▼

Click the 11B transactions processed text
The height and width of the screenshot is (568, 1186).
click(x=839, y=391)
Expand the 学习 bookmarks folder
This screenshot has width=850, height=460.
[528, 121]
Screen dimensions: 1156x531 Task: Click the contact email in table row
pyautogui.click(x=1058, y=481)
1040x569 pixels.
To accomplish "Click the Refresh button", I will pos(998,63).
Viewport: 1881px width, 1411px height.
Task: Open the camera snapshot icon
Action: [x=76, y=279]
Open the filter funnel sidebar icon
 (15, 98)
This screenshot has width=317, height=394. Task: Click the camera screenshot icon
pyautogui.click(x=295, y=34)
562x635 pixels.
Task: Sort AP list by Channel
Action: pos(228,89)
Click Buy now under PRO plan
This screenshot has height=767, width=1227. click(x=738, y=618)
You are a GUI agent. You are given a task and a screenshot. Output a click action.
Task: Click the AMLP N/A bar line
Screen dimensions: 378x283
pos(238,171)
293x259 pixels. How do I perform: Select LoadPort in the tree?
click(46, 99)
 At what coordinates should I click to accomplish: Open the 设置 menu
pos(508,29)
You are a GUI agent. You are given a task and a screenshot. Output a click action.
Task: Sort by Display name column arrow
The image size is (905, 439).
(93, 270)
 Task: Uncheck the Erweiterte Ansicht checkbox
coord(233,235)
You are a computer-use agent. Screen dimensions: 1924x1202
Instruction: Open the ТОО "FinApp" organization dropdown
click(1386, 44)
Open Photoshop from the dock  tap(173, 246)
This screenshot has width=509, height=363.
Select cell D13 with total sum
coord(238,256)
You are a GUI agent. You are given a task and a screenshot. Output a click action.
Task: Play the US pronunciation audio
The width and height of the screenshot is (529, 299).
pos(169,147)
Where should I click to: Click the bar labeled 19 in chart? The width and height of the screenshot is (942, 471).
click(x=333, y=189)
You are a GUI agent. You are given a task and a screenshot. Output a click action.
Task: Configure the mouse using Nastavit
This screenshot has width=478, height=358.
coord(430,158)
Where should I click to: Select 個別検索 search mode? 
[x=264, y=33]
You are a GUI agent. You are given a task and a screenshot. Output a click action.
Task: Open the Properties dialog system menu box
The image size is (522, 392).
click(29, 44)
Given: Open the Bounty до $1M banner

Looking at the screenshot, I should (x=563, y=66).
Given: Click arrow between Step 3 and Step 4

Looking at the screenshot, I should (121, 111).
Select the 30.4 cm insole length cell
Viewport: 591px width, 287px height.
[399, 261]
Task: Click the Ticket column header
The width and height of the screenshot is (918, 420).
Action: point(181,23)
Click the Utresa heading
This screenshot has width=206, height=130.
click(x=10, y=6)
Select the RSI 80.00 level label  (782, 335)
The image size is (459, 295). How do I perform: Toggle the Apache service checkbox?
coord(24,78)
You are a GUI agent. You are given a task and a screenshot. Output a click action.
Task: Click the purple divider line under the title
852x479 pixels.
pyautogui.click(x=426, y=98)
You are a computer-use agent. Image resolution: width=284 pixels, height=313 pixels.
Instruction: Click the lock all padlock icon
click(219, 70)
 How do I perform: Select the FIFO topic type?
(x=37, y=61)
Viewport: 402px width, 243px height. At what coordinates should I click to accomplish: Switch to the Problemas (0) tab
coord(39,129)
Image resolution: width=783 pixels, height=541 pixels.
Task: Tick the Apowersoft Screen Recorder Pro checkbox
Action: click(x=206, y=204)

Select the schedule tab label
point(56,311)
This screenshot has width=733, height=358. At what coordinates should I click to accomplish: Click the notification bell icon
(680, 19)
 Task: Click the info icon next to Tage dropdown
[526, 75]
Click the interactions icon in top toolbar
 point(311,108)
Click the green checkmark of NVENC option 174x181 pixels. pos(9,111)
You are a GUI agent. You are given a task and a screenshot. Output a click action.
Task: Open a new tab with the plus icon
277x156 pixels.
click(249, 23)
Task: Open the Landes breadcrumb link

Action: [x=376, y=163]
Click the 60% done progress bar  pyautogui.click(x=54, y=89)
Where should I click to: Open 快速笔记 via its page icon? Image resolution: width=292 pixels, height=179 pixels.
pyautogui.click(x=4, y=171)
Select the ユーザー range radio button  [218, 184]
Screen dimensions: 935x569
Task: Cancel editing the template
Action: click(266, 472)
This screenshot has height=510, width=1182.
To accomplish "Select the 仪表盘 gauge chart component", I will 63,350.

▲

### Exercise goal
Rewrite the material starting at the line that contains "Open Photoshop from" and ending at the line that contains "[x=264, y=33]", requests included, scaling every coordinate in the answers by 0.55 and rounding to whole numbers, with halves rounded up. Give only those lines.

### Reply to the exercise
Open Photoshop from the dock  tap(95, 135)
This screenshot has width=509, height=363.
Select cell D13 with total sum
coord(131,141)
You are a GUI agent. You are given a task and a screenshot. Output a click action.
Task: Play the US pronunciation audio
The width and height of the screenshot is (529, 299).
pos(93,81)
Where should I click to: Click the bar labeled 19 in chart? The width and height of the screenshot is (942, 471).
click(x=183, y=104)
You are a GUI agent. You are given a task and a screenshot. Output a click action.
Task: Configure the mouse using Nastavit
This screenshot has width=478, height=358.
coord(237,87)
Where should I click to: Select 個別検索 search mode? 
[x=145, y=18]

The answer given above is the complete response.